Tuesday, April 26, 2011

Choosing to matter

I've been reading Eric Maisel's new book, Mastering Creative Anxiety. Eric is one of my teachers (his online classes on creativity self-coaching and coaching others are wonderful) and I joined a free online group to practice the principles that he sets out in the book. I still love having homework assignments (probably why I love a defined project so much) and Friday afternoon I sat down and did the two assignments for the online group that I'd been postponing for about two weeks.

The first principle/took is to become more existentially decisive. Rather than lolling in the morass of self-doubt (do I matter, does what I do matter?), Maisel encourages us to decide to matter, to "call ourselves sacred" and to do so in a decisive way. To decide, to declare that my writing, my painting, my performing matter.

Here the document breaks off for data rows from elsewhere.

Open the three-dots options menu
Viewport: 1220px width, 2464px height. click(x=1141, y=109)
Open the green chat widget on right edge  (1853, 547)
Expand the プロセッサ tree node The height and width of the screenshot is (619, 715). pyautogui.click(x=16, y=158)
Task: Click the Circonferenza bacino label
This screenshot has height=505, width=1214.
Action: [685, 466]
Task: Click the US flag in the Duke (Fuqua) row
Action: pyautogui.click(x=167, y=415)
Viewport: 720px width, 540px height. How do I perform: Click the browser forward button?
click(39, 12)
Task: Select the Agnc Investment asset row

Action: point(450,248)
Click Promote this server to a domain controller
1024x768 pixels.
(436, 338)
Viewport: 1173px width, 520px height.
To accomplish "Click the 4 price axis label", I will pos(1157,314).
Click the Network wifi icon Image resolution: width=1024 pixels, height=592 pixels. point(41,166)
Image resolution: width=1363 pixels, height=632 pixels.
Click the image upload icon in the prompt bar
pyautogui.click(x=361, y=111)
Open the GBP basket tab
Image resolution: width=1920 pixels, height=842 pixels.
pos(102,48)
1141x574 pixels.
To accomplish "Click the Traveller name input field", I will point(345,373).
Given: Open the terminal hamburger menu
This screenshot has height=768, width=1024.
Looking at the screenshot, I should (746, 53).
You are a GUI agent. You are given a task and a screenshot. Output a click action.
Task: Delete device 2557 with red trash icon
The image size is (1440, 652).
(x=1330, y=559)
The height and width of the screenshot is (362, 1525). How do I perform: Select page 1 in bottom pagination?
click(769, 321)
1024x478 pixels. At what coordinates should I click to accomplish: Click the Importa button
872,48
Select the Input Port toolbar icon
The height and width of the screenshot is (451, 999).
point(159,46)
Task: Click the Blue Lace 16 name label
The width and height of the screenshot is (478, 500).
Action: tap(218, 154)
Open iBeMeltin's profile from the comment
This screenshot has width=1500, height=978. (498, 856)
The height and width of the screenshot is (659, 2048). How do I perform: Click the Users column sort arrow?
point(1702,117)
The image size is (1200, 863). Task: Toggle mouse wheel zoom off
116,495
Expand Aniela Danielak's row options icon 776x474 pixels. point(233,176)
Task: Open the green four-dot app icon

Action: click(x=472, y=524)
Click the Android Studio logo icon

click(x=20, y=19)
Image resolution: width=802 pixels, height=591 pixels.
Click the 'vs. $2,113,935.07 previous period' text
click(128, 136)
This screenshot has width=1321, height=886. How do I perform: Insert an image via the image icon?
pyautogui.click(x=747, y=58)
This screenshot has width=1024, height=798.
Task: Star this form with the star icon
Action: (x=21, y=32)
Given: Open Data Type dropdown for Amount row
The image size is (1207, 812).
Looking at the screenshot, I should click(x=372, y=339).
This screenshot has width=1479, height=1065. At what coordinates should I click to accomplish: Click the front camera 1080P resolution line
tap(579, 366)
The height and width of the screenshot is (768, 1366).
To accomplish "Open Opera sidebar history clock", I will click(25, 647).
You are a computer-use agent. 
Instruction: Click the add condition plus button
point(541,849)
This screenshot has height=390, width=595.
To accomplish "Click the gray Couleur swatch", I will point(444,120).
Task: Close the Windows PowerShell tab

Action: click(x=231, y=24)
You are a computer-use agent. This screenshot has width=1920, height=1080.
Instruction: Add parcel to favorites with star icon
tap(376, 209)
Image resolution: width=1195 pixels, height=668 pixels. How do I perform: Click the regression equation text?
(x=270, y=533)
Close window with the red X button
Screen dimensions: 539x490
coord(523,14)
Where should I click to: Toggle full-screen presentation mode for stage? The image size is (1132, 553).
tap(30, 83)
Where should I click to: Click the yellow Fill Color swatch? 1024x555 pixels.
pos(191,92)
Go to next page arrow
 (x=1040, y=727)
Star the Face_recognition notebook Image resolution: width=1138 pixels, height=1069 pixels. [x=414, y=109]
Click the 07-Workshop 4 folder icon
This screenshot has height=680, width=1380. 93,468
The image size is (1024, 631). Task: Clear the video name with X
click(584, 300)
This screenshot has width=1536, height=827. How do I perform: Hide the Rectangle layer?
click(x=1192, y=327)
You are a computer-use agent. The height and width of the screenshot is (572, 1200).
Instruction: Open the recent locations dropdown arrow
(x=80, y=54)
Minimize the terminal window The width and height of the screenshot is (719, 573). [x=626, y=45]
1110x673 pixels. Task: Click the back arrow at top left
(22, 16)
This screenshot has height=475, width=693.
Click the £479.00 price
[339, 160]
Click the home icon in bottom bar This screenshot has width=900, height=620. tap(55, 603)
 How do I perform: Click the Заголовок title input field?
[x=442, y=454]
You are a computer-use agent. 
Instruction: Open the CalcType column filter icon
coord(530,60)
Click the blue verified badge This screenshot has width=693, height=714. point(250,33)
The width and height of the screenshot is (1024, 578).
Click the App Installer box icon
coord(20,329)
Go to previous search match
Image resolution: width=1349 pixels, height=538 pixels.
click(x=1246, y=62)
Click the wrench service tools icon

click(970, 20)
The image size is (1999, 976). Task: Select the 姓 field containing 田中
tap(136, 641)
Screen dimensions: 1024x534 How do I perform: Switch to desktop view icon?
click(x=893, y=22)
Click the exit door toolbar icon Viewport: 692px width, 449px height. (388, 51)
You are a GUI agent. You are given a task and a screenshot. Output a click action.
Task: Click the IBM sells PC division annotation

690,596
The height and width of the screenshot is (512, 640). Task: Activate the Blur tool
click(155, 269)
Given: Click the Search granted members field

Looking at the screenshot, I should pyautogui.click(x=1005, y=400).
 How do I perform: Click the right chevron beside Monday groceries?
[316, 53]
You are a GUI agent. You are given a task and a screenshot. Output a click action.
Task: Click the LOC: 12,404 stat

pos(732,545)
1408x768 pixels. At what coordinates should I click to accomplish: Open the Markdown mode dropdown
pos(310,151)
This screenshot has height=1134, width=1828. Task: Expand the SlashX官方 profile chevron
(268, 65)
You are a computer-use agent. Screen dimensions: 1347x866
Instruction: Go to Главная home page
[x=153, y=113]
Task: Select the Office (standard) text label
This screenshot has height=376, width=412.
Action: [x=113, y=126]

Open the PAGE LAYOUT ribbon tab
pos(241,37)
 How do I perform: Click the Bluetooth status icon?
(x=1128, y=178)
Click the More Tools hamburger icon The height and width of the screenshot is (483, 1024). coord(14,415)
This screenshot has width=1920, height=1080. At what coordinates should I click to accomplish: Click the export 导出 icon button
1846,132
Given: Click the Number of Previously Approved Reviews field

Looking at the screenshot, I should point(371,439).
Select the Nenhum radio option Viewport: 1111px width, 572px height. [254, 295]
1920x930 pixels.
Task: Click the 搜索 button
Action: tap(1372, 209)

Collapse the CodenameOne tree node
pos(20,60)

My auditions, my queries to agents, my entry into contests, my reading of books on writing, my attendance at workshops, they all matter, regardless of how many other poems exist in the world, how many people are wanting to get published, how many are called and how few are chosen.

Some other ideas from Maisel:

It is our job to make meaning, even if the universe doesn't care about meaning (and I'm not sure it doesn't).

I am in charge of my life's meaning.

I will live a principled, value-driven, creative, ballsy life of as much joy as I can stand and as much effort as I can muster.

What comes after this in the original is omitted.